Ein 20-jähriger, mitangeklagter Wachmann des Museums soll zuvor die Örtlichkeiten ausgekundschaftet haben. Der Deutsch-Türke war laut Staatsanwaltschaft Mitarbeiter eines Sicherheitsunternehmens, das im Bode-Museum eingesetzt war. Das Museum, das zum Weltkulturerbe Museumsinsel gehört, verstärkte nach dem Diebstahl die Sicherheitsvorkehrungen.

Wird mildes Jugendstrafrecht angewendet?

Der Fall wird von einer Jugendkammer des Landgerichts verhandelt. Ob letztlich das mildere Jugendstrafrecht angewendet wird, entscheidet das Gericht. Alle Angeklagten sind nicht in Untersuchungshaft. Drei von ihnen sind laut Gericht wegen verschiedener Delikte nach dem Jugendstrafrecht „vorbelastet“.

Mit Hochdruck war nach den Tätern gefahndet worden. Bei einer groß angelegten Razzia wurden im Juli 2017 nach intensiven Ermittlungen gegen mutmaßliche kriminelle Mitglieder des arabischstämmigen Clans Haftbefehle gegen vier Verdächtige erlassen. Die Ermittler beschlagnahmten auch scharfe Schusswaffen, Bargeld in „niedriger sechsstelliger Höhe“ und fünf Autos. Im Stadtteil Neukölln wurde auch ein Juwelierladen durchsucht.

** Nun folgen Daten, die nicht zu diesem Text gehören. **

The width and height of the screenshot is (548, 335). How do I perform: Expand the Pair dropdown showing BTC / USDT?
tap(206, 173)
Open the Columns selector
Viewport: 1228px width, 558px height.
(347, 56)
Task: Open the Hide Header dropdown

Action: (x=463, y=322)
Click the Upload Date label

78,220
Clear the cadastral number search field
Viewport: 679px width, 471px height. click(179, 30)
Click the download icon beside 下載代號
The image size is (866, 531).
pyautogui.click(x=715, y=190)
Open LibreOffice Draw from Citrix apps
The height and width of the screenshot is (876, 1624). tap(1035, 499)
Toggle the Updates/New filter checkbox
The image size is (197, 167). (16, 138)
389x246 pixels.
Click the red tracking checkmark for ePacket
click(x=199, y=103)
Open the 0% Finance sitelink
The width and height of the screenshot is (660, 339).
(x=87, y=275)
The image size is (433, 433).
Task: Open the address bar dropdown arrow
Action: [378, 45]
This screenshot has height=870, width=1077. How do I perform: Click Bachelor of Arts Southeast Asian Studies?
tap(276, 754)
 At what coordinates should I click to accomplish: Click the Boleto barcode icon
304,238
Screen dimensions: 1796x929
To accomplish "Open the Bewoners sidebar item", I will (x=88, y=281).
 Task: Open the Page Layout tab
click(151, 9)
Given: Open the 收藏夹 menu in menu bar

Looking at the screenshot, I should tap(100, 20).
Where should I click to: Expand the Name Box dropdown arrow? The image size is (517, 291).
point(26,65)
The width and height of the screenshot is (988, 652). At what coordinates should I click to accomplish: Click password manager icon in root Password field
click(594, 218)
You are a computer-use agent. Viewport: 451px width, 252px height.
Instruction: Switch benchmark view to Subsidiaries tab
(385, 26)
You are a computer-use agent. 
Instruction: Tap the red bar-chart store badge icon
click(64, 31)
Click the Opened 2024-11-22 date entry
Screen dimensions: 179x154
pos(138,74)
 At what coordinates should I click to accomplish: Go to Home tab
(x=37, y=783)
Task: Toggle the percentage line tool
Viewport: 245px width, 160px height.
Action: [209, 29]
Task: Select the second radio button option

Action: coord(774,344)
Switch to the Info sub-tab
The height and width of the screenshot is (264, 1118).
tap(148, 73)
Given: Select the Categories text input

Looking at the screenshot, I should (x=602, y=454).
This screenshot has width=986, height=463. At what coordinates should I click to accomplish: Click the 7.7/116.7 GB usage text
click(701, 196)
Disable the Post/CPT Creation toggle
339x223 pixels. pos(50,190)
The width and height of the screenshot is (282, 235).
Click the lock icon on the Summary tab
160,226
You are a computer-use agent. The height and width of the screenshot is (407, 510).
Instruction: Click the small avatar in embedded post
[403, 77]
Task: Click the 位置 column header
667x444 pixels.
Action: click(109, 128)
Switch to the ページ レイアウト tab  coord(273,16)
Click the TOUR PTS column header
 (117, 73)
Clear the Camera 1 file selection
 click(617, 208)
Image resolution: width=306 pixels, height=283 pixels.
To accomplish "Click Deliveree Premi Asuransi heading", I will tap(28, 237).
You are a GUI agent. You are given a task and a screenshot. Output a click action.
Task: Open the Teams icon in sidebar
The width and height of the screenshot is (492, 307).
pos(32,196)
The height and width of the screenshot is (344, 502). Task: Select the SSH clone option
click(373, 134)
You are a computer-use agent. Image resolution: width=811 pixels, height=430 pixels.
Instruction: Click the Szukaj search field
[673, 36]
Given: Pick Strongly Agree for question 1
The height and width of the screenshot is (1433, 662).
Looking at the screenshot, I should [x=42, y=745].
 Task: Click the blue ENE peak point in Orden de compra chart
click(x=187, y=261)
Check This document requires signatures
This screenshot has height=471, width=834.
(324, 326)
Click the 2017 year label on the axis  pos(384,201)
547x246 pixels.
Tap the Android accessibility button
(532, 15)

Damals hatte die Staatsanwaltschaft mitgeteilt, sie gehe bei dem Diebstahl von einer organisierten Bandenstruktur aus. Das Amtsgericht Tiergarten sah hingegen schon bei der Freilassung des ersten Verdächtigen kein bandenmäßiges Vorgehen mehr.

Einbruch auf Polizeigelände

Während der Ermittlungen hatten Unbekannte auch versucht, Spuren in einem beschlagnahmten Wagen zu vernichten. Sie verschafften sich Zugang zu dem Polizeigelände, auf dem das Auto abgestellt war und sprühten Feuerlöschschaum ins Innere. Laut Anklagebehörde misslang der Versuch jedoch; Spuren von „Goldanhaftungen“ wurden sichergestellt. Ermittler gingen davon aus, dass es der Fluchtwagen war. Er war nach einem illegalen Autorennen konfisziert worden.

Mitglieder der Großfamilie, zu der die angeklagten Brüder und der Cousin gehören, waren wiederholt im Visier der Ermittler. Im Sommer 2018 wurden 77 Immobilien beschlagnahmt, die dem Clan zugerechnet werden. Die Staatsanwaltschaft vermutet, dass Eigentumswohnungen und Grundstücke mit Geld gekauft wurden, das aus einem Bank-Einbruch vom Oktober 2014 stammt. Mehr als 100 Schließfächer waren aufgebrochen worden. Die Beute von mehr als neun Millionen Euro blieb verschwunden. Aus der Politik waren Forderungen laut geworden, härter gegen kriminelle Clan-Mitglieder vorzugehen.